The book is a fairly late edition to the WWII memoirs genre, and I'm very glad that it was written. Many years ago in my early teens I read a novel which revolved around a photo reconnaissance pilot being shot down, and ever since then I have been fascinated by that highly specialized role carried out by young pilots in planes stripped of weapons and armor in the belief that by flying just that little bit faster or higher they would be able to get in and escape on their long, unescorted missions to get that crucial bit of visual data. This fascination was deepened when a friend and colleague invited me to meet him at a hangar in East Midlands airport and introduced me to one of the few remaining airworthy PRU spitfires.
Within that fascination, though, were very few actual voices. These were not the lauded heroes of the dogfights which caught the public's imagination nor the masses of bombers visibly taking destruction to the enemy – these were the background acts, the single planes which launched in darkness and maintained radio silence from departure to arrival in hopes of capturing the perfect photo of a heavily defended shipyard or building or troop concentration in the desired light condition. In the age before satellite and internet, this was the only way to get near real time information crucial to operational success, and day after day, night after night they launched, a comparative handful of solitary airplanes. It wasn't the stuff that made headlines or sold books, and gradually the voices left became harder to hear.
This book fills that void. Starting at his 18'th birthday during the war when he decided to enlist in the RAF rather than wait to be conscripted into the Army, the author takes us through a convoluted set of twists of fate which take him from an enlisted aircraftman basically expecting to spend the war sweeping out hangars and polishing windows into flight training and then into the cockpit of a Spitfire and several other airplanes beyond that before the recollections of the missions and the people and places involved take center stage.

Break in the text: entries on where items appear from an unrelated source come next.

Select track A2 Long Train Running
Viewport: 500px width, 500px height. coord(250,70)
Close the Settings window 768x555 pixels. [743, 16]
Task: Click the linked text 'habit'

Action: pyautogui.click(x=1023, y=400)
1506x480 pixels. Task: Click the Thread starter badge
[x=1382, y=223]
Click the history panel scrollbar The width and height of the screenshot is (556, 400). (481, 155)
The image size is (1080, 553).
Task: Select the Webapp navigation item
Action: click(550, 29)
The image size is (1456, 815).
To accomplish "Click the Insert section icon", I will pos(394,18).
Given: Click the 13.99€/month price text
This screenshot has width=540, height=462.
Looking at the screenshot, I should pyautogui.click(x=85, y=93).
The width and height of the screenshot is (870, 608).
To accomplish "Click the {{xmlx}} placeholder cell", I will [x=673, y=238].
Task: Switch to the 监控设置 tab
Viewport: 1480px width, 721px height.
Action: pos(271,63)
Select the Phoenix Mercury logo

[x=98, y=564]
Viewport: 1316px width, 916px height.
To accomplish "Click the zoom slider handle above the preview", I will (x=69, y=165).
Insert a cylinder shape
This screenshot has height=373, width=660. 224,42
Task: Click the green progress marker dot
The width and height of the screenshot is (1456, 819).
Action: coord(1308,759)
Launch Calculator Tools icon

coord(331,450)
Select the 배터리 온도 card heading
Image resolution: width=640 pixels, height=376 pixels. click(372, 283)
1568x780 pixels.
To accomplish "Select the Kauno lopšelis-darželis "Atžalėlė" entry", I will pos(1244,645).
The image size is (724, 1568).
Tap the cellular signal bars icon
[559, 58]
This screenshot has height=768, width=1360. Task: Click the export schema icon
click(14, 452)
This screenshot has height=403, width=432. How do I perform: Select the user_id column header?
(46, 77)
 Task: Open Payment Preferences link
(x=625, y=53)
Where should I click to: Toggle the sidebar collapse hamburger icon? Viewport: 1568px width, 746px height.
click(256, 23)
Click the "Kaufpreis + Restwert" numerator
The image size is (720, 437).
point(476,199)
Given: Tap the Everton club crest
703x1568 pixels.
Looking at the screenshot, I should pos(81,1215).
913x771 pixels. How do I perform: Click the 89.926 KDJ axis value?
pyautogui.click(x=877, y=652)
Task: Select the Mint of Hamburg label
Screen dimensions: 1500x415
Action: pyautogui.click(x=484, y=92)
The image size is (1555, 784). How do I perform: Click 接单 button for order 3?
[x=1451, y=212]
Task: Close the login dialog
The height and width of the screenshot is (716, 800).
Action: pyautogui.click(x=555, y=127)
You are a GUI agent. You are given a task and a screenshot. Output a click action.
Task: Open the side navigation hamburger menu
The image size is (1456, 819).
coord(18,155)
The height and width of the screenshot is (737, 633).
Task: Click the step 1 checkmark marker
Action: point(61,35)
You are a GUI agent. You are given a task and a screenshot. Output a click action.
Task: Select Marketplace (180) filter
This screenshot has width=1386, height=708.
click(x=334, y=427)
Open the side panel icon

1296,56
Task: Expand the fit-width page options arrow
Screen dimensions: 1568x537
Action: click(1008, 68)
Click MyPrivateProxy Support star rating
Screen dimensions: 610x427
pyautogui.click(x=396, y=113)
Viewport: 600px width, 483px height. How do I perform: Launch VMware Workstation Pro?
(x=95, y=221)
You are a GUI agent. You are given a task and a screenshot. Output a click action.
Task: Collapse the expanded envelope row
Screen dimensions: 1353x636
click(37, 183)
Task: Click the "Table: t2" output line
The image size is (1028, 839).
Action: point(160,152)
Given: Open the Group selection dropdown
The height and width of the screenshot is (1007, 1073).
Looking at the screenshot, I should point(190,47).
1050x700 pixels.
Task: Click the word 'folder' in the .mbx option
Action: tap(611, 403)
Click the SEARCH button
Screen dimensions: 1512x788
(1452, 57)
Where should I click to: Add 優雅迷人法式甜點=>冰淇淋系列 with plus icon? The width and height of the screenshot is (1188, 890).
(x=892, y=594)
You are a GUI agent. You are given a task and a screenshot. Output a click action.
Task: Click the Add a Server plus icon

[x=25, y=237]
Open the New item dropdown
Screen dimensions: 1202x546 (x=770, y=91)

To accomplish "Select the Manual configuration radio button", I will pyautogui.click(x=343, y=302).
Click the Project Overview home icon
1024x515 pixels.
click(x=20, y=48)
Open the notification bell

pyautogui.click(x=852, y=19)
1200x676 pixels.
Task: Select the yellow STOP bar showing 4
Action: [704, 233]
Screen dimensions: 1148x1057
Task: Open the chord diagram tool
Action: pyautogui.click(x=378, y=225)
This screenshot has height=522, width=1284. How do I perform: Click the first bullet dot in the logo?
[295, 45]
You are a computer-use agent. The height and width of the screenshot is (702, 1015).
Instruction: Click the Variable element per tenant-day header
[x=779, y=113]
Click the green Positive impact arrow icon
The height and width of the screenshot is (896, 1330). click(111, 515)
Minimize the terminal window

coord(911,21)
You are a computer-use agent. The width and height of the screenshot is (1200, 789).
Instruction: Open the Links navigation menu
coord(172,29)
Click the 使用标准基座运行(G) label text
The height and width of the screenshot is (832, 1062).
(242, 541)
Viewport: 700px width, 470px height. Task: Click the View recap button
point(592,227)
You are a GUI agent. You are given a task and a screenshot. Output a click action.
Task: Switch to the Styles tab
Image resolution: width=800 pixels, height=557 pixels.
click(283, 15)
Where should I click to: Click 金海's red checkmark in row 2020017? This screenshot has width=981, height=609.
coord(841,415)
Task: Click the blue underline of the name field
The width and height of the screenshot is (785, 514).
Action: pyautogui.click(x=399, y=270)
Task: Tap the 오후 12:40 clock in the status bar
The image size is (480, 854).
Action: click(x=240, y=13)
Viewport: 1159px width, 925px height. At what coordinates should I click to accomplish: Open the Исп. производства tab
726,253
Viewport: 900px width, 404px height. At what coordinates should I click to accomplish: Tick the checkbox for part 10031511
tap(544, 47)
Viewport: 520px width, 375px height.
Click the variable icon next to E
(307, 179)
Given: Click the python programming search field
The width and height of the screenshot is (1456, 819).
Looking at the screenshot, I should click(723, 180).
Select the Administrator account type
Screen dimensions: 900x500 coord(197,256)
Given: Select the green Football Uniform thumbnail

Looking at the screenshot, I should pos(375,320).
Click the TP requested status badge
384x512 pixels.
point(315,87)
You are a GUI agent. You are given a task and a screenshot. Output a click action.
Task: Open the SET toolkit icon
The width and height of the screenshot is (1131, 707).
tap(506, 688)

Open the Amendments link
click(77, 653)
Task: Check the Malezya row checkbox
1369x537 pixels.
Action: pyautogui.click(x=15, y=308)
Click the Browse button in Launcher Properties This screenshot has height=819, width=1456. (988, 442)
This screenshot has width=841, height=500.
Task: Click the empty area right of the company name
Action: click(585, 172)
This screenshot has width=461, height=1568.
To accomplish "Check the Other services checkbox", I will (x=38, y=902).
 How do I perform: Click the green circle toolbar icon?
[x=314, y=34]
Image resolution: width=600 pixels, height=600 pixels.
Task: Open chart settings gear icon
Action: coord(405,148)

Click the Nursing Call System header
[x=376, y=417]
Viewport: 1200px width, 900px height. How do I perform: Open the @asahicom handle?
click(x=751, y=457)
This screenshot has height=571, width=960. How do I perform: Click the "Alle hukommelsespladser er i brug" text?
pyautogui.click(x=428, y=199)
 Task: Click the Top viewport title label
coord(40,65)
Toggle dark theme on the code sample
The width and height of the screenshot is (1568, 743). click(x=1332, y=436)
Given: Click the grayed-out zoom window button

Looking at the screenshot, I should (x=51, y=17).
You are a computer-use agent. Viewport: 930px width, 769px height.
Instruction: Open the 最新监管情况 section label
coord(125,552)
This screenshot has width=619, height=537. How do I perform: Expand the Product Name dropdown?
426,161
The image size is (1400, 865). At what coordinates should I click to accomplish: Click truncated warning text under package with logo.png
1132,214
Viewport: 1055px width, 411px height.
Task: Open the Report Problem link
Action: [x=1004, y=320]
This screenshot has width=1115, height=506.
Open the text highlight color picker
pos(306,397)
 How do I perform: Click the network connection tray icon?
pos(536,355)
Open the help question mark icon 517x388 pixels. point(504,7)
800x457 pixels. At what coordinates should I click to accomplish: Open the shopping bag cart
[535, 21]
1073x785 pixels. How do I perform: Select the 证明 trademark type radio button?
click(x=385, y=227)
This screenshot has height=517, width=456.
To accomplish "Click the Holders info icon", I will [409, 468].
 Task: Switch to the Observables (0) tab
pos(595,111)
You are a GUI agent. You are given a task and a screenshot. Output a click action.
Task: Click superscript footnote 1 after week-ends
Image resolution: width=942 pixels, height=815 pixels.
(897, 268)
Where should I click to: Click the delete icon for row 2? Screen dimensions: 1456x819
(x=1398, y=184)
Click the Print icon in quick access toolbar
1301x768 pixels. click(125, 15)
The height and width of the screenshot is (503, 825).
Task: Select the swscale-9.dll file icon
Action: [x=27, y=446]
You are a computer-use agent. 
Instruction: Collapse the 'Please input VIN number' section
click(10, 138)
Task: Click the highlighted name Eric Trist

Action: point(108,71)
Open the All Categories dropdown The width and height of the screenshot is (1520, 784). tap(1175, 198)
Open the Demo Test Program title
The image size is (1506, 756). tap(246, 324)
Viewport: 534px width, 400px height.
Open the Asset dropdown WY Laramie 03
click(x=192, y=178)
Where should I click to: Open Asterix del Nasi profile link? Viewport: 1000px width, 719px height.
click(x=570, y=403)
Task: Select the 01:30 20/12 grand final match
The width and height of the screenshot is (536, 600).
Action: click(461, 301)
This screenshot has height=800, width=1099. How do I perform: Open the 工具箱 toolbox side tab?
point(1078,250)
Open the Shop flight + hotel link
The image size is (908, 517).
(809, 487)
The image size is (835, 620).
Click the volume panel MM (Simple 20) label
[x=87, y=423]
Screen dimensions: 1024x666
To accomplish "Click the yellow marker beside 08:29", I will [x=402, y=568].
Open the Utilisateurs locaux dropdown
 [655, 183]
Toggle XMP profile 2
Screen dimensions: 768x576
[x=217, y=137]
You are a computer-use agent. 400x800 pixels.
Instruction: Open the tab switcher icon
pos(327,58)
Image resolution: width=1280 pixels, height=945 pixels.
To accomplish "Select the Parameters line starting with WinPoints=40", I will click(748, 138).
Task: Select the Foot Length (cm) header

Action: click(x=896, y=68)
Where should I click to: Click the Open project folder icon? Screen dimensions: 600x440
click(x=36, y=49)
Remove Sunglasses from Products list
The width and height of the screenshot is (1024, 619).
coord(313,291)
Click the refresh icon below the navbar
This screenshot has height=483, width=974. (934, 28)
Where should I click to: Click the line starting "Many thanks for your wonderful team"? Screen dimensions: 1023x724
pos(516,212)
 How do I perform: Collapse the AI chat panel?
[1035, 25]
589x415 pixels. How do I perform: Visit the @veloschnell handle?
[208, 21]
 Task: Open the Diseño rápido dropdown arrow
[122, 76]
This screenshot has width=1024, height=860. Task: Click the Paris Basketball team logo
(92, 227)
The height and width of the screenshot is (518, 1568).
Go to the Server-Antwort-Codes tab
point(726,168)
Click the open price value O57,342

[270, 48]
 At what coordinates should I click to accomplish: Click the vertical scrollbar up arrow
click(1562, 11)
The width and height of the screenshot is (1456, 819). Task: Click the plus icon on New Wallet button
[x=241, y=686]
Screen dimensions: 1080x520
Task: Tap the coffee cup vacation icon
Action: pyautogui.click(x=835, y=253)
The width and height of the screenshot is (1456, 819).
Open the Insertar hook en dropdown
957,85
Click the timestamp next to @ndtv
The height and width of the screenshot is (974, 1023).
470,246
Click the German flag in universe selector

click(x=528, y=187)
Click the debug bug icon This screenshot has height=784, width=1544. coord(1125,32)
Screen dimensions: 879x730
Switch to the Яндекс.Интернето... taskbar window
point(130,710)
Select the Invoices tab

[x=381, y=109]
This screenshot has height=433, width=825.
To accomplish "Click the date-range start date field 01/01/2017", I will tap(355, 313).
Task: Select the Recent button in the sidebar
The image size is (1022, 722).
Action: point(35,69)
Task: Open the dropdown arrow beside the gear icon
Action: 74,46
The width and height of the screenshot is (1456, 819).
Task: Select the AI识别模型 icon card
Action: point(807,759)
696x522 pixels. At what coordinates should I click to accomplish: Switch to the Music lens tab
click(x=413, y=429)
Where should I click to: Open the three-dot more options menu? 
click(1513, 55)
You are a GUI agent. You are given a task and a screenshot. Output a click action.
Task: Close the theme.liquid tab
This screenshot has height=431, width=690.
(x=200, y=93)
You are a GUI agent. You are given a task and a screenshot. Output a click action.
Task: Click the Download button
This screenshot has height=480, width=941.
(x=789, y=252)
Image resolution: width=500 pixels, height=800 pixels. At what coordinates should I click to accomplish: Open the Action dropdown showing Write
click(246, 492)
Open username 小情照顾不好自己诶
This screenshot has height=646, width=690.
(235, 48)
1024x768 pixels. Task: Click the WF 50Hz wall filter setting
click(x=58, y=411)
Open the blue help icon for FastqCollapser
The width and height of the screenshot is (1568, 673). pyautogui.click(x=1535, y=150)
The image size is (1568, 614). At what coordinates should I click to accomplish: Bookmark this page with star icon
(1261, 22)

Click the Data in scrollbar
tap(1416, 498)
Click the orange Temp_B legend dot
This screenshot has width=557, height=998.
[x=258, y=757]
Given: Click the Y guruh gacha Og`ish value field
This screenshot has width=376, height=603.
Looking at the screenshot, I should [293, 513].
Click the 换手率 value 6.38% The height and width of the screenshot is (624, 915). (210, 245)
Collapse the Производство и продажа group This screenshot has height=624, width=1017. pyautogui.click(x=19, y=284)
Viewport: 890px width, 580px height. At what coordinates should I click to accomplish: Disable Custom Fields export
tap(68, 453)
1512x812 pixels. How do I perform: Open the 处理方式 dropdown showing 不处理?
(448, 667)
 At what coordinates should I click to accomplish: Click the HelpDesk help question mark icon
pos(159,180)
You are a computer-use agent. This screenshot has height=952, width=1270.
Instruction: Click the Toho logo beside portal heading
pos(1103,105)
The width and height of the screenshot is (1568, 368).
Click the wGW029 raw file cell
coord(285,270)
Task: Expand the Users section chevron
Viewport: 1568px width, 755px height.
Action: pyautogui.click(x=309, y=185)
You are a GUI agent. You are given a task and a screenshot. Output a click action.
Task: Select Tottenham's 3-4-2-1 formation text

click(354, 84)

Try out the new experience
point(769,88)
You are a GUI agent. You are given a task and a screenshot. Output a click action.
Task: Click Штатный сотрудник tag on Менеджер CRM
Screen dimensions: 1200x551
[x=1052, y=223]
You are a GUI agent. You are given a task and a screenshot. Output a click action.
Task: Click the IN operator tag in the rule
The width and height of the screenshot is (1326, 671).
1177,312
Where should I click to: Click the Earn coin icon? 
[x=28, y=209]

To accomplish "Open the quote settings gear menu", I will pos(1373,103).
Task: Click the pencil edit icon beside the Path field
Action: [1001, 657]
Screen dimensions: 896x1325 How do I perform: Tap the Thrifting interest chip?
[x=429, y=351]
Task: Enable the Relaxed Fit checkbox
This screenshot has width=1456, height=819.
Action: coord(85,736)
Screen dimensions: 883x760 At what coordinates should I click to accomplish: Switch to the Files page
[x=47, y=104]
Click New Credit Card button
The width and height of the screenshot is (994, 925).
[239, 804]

What really makes this book stand out is the way the author takes pains to be relatable. By the time he is done with primary training you feel as if you've been sitting at the bar next to him and developed an easy comradeship. There is detail, drama, and a bit of humor all mixed together against the backdrop of being in a situation where the odds are so heavily stacked against you that every new day is something to wonder at.